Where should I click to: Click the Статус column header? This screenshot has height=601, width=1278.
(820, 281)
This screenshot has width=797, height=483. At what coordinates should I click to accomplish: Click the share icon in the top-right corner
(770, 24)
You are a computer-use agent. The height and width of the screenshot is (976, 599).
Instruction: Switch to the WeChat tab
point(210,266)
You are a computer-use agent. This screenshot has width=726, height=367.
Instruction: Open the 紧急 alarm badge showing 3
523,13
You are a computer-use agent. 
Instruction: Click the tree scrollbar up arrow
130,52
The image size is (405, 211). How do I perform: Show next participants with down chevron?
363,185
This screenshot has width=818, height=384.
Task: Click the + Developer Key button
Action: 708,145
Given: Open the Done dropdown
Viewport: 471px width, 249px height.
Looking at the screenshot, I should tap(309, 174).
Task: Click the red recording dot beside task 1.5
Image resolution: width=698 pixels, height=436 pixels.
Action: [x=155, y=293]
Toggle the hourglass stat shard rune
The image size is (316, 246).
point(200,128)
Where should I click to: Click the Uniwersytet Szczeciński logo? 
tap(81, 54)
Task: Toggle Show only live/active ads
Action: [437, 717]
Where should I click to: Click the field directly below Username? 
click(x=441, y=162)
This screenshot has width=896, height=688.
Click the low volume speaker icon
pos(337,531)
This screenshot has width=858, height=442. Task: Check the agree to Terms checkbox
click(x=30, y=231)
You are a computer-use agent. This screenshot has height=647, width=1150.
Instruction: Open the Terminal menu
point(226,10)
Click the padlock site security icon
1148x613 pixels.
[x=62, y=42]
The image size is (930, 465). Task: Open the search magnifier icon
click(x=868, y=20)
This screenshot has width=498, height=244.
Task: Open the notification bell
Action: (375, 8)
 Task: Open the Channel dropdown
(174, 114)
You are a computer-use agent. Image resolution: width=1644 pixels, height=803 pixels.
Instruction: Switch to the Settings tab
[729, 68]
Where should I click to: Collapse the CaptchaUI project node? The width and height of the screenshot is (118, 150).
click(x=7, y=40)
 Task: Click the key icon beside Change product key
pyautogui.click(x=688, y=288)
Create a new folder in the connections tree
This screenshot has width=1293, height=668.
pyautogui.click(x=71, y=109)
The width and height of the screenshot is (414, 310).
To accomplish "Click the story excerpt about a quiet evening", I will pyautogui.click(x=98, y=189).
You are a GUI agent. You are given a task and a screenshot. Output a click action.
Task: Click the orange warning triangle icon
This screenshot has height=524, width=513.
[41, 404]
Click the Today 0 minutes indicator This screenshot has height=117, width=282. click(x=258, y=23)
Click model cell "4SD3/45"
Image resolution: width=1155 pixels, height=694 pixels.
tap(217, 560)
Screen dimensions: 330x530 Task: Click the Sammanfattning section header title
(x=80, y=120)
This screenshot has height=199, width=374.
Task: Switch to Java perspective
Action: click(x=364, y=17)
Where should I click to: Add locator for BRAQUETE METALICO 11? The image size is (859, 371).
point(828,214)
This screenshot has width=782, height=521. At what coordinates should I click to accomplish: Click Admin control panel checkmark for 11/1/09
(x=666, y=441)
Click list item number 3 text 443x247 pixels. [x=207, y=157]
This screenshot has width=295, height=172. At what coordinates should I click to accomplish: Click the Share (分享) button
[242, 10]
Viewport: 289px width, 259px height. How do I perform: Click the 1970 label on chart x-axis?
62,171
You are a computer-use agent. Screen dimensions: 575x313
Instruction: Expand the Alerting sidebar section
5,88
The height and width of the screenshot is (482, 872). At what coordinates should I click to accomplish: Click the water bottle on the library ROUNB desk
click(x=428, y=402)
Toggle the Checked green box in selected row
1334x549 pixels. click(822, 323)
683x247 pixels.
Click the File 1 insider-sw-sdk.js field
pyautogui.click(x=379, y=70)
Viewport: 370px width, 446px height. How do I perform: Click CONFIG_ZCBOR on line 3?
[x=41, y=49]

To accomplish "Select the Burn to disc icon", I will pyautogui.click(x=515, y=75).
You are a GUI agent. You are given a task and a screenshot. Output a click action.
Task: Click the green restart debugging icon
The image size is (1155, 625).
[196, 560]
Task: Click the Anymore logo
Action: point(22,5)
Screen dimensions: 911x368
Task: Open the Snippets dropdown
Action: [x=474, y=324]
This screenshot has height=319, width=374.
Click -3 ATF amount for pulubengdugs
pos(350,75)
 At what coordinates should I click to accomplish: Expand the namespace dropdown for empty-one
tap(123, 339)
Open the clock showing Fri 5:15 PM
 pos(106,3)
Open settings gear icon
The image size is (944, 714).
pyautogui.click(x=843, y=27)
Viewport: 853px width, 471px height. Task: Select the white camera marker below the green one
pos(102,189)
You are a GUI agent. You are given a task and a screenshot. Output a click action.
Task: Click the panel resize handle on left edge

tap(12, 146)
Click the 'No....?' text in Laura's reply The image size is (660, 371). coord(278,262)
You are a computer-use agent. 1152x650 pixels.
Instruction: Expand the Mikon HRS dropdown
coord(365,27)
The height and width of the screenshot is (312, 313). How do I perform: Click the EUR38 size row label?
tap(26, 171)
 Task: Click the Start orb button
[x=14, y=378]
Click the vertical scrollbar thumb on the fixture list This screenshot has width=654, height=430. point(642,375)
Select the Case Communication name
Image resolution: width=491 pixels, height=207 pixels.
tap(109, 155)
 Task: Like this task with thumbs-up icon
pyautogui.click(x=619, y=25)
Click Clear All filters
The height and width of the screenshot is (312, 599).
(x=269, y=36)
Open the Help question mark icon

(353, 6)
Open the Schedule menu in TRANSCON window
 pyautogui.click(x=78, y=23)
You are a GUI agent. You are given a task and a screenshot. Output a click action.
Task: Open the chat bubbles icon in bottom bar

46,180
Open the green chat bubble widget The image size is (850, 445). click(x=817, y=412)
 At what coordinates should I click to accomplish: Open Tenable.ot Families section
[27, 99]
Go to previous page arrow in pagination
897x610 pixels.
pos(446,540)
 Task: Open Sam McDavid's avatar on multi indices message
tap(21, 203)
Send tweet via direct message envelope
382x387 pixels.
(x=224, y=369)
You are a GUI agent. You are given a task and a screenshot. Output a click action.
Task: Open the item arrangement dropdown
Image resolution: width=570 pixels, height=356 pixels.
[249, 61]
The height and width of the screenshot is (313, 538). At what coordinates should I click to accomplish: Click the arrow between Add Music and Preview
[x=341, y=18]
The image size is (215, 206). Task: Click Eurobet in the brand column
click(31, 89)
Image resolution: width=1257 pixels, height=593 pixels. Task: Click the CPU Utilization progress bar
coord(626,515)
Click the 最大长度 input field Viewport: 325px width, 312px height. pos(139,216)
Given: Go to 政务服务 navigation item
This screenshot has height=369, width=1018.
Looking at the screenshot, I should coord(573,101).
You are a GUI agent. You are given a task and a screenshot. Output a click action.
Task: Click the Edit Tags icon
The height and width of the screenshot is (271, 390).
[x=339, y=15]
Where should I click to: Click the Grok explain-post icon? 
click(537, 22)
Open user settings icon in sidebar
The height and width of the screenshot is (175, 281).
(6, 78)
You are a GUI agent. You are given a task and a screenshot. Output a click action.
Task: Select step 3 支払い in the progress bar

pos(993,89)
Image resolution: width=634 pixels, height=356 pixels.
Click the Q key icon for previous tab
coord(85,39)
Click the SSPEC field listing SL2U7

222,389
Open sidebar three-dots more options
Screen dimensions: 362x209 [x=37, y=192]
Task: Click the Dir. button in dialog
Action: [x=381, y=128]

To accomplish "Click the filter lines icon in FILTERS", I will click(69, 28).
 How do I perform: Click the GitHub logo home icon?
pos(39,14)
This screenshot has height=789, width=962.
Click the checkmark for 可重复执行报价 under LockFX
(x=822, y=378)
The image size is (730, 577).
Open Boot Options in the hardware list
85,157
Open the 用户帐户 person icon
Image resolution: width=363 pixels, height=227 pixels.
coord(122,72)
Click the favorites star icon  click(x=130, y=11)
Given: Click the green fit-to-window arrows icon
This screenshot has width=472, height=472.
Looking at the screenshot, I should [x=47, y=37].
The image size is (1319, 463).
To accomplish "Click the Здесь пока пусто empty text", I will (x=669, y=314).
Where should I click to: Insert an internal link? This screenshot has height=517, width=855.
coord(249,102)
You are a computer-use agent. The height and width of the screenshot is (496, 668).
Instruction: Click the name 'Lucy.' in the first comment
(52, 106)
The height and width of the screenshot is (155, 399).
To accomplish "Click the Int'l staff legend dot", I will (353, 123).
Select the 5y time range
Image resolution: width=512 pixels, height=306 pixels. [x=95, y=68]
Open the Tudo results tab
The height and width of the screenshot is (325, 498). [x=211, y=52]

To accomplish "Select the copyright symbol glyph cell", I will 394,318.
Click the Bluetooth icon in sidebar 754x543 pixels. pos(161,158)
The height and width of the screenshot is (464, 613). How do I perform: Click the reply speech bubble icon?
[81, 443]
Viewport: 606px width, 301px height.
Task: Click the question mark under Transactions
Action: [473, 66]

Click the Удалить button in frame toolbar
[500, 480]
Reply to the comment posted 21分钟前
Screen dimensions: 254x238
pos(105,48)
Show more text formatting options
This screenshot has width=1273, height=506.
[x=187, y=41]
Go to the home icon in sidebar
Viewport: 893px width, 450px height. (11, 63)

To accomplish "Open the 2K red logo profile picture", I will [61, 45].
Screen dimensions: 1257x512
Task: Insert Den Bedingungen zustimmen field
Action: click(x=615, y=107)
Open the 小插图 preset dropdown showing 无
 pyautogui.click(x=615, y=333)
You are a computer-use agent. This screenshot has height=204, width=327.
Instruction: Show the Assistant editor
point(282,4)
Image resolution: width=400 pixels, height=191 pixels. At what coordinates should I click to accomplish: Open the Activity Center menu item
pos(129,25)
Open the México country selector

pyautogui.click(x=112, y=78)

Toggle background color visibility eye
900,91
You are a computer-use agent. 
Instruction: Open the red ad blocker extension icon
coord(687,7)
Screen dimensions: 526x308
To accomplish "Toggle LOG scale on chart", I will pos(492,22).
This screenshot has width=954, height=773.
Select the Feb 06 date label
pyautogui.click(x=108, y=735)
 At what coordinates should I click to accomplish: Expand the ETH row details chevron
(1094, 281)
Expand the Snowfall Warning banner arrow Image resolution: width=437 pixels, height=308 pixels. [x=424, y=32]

☆ ☆ ☆ ☆ ☆ ☆ ☆

• _TASK TO CARRY OUT_
Every line of the data above that includes "cell" should be listed.

• _FINISHED TASK_
Click model cell "4SD3/45"
To accomplish "Select the copyright symbol glyph cell", I will 394,318.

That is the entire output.